Fetch top k frequent fields

Elastic Stack Elasticsearch
, ,
1

Hi all,

I want to fetch the top k fields that are most frequent in the last 5 minutes of documents or in whole index. I have tried some queries, as shown below, to get the desired output, but it's taking a long time. I guess it's because of the painless script. Can someone help me with the query or suggest another API to fetch the most k frequent fields in the index?

GET /logs-*/_search
{
  "size": 0,
  "aggs": {
    "top_k_fields": {
      "terms": {
        "script": {
          "source": "return params._source.keySet()",
          "lang": "painless"
        },
        "size": 10
      }
    }
  }
}

Also, as a follow-up, I want to retrieve the values along with the top k frequent fields. For example, if field_A is the most frequent field and is available in all documents, I want to retrieve the data for that field as well. If this can be done with a single query, that would be great.

Thanks in advance.

2

For whole index there are the field statistics.

I’m curious why you want this info on last X minutes. Just curious.

3

Hi,

Thanks for the quick response. I have checked the _field_usage_stats API, but it won't give me the desired output. I want the top k fields based on which fields are available in most of the documents, not by usage of them. Suppose I have 10 documents, and field_A is present in 7 documents, field_B is present in 5 documents, and field_C is present in 3 documents. If I query the top 2 fields, it should return field_A and field_B.

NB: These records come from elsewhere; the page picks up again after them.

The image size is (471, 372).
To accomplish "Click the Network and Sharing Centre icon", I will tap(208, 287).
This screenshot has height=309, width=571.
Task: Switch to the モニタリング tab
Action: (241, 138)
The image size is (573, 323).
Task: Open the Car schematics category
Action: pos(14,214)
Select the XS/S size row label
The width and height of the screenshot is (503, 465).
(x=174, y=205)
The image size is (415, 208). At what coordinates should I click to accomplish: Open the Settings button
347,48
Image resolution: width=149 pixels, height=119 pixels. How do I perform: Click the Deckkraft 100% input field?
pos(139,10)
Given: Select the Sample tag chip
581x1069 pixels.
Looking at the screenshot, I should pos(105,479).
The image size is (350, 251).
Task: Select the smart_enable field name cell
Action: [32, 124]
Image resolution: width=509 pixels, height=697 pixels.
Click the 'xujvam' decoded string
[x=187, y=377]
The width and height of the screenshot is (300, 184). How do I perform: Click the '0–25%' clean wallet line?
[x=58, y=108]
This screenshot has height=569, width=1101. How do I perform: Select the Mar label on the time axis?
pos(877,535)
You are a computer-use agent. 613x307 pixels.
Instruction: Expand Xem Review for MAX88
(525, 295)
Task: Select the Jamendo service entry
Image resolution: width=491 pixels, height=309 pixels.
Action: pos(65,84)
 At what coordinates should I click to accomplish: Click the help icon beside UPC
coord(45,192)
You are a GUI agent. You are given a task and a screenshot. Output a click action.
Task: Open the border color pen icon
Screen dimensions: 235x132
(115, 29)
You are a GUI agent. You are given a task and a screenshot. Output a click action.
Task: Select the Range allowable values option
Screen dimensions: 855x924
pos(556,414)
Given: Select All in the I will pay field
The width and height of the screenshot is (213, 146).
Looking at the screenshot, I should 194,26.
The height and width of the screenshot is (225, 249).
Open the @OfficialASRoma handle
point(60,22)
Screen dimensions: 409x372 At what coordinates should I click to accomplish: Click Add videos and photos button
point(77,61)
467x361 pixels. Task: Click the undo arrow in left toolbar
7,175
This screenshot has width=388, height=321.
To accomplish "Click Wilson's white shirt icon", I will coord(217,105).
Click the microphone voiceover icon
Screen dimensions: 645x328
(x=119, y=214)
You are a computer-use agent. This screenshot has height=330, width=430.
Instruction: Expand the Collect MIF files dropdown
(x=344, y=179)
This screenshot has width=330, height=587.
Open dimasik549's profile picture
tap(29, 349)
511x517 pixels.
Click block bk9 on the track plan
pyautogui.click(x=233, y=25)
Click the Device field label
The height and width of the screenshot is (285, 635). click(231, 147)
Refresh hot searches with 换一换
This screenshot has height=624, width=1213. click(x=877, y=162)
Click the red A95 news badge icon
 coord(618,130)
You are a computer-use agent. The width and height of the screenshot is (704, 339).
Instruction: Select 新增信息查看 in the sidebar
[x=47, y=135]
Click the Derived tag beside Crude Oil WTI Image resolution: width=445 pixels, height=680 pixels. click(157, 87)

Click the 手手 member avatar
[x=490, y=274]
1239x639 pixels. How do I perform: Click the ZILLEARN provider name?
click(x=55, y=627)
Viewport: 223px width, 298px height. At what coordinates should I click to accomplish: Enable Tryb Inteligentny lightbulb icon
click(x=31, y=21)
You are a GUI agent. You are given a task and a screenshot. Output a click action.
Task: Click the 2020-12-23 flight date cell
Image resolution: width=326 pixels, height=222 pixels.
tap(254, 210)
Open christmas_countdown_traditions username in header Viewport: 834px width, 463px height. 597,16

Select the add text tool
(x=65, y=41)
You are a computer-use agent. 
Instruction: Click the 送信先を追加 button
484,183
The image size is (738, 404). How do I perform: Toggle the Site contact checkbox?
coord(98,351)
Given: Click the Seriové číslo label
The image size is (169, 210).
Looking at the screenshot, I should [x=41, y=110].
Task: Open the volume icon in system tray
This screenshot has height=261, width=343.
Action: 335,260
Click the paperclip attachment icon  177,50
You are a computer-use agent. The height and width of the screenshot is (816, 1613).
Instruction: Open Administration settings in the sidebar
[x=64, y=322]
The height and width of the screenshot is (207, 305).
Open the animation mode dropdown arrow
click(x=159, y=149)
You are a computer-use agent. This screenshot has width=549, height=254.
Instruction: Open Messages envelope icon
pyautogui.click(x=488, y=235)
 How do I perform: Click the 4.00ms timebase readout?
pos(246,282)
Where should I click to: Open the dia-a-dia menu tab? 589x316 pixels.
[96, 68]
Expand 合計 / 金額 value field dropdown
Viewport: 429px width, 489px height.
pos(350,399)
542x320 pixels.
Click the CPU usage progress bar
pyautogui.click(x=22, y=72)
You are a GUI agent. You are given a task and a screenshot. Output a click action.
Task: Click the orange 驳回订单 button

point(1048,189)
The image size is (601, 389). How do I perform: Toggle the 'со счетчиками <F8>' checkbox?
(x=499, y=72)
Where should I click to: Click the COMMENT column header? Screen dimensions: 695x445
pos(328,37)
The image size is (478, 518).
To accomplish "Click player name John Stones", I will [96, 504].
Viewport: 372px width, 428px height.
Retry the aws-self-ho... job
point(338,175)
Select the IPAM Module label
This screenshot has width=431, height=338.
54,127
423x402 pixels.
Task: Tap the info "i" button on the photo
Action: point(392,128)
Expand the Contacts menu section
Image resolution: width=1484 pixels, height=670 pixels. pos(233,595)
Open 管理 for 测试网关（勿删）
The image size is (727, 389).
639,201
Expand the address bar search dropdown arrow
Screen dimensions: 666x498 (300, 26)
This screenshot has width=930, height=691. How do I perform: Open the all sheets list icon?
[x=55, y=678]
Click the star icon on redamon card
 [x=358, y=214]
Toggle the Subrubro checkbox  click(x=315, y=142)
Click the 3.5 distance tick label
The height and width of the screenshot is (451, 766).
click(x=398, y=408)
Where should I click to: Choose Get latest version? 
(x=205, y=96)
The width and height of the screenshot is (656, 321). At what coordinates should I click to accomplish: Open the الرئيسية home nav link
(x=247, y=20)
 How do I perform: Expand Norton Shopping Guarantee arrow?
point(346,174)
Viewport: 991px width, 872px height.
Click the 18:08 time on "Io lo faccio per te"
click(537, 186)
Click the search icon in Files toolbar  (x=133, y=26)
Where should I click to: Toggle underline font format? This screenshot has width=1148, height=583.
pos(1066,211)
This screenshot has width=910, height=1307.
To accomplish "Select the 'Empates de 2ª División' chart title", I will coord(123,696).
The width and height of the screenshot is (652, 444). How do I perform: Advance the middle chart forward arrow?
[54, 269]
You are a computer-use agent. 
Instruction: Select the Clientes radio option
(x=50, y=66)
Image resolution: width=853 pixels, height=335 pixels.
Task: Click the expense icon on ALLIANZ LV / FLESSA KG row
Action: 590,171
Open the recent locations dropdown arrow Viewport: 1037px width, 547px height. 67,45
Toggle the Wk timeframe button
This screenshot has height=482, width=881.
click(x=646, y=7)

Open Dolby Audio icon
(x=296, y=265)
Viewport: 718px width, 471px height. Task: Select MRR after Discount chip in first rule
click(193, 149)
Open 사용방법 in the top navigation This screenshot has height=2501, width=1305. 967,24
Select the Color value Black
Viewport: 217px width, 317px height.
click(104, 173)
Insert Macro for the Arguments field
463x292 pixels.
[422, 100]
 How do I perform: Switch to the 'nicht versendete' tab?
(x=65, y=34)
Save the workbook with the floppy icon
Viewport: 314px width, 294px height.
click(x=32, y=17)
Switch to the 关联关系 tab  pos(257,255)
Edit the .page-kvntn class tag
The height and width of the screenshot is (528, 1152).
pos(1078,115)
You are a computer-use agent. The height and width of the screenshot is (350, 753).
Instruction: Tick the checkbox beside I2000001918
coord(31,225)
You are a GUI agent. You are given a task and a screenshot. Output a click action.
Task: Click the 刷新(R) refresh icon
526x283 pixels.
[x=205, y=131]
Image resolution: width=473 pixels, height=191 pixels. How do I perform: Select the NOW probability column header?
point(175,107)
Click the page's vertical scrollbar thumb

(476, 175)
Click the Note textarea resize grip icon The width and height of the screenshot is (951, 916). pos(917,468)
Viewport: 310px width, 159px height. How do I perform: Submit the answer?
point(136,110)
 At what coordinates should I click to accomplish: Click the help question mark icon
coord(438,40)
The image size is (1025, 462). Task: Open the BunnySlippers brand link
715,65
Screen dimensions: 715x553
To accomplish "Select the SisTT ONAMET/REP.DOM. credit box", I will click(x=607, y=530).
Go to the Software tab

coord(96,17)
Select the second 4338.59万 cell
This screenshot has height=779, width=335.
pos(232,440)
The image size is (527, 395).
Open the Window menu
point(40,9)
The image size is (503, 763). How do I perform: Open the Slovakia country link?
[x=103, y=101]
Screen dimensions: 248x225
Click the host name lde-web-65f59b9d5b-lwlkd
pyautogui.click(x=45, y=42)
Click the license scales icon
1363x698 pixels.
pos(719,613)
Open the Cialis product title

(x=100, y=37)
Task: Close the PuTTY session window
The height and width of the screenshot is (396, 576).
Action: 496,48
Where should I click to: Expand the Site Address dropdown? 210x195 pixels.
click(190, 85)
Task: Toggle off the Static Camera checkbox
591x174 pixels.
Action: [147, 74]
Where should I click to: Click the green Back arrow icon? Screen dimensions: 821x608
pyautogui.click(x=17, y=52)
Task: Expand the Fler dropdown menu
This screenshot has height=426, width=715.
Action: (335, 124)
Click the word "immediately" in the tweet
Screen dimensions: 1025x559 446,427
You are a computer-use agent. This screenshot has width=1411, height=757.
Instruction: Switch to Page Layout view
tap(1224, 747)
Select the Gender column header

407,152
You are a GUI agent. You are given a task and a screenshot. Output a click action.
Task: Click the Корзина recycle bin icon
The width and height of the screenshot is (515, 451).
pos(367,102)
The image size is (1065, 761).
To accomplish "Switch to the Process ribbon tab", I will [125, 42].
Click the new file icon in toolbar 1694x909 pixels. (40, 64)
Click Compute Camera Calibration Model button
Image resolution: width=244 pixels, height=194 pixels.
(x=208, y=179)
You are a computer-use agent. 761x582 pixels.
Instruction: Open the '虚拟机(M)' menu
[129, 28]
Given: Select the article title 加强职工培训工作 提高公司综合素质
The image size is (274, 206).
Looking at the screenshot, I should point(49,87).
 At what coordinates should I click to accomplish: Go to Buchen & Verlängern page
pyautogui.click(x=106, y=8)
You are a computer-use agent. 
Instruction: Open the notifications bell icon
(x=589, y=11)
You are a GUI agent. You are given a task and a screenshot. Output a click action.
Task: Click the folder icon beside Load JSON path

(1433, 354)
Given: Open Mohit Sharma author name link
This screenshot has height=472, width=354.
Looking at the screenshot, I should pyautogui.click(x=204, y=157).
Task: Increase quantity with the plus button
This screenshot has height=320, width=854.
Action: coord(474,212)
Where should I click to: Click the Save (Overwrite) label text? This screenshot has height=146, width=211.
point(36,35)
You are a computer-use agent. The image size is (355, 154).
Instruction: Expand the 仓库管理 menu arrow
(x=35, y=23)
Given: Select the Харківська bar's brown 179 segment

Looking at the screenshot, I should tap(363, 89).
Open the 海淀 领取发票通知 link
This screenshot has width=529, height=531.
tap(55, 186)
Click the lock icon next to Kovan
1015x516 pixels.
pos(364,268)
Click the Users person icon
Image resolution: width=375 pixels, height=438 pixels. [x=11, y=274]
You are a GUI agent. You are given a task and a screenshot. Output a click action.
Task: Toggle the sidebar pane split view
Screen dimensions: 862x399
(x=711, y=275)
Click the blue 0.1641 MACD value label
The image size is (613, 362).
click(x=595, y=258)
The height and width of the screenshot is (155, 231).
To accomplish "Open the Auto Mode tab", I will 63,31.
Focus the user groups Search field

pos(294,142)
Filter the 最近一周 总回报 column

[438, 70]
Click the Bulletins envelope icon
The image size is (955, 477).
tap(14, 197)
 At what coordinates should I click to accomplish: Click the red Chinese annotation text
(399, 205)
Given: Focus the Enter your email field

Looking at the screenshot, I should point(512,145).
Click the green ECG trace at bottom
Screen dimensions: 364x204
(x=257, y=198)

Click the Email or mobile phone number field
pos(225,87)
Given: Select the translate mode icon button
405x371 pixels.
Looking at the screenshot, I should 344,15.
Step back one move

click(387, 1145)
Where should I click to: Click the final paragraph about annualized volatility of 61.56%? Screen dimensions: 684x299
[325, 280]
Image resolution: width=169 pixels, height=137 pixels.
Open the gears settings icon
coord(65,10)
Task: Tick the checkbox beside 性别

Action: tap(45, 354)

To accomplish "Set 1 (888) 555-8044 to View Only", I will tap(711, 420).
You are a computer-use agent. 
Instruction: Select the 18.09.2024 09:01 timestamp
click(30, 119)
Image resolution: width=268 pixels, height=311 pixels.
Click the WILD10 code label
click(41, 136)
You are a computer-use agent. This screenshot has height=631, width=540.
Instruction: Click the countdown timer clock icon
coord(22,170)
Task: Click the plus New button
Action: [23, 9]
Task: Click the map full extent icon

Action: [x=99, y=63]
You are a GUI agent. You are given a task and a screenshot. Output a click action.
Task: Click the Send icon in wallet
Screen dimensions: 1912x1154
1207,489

I'm curious why you want this info on last X minutes. Just curious.

Means if I add a filter, is it possible to get the desired output because, in that case, the documents will be filtered out.

4

Sorry on 2 counts.

One, you are right, the fields data is keeping a sort of count, but not counting how many docs each field is present in.

Two, the answer quoted there makes no sense to me. But I was just curious.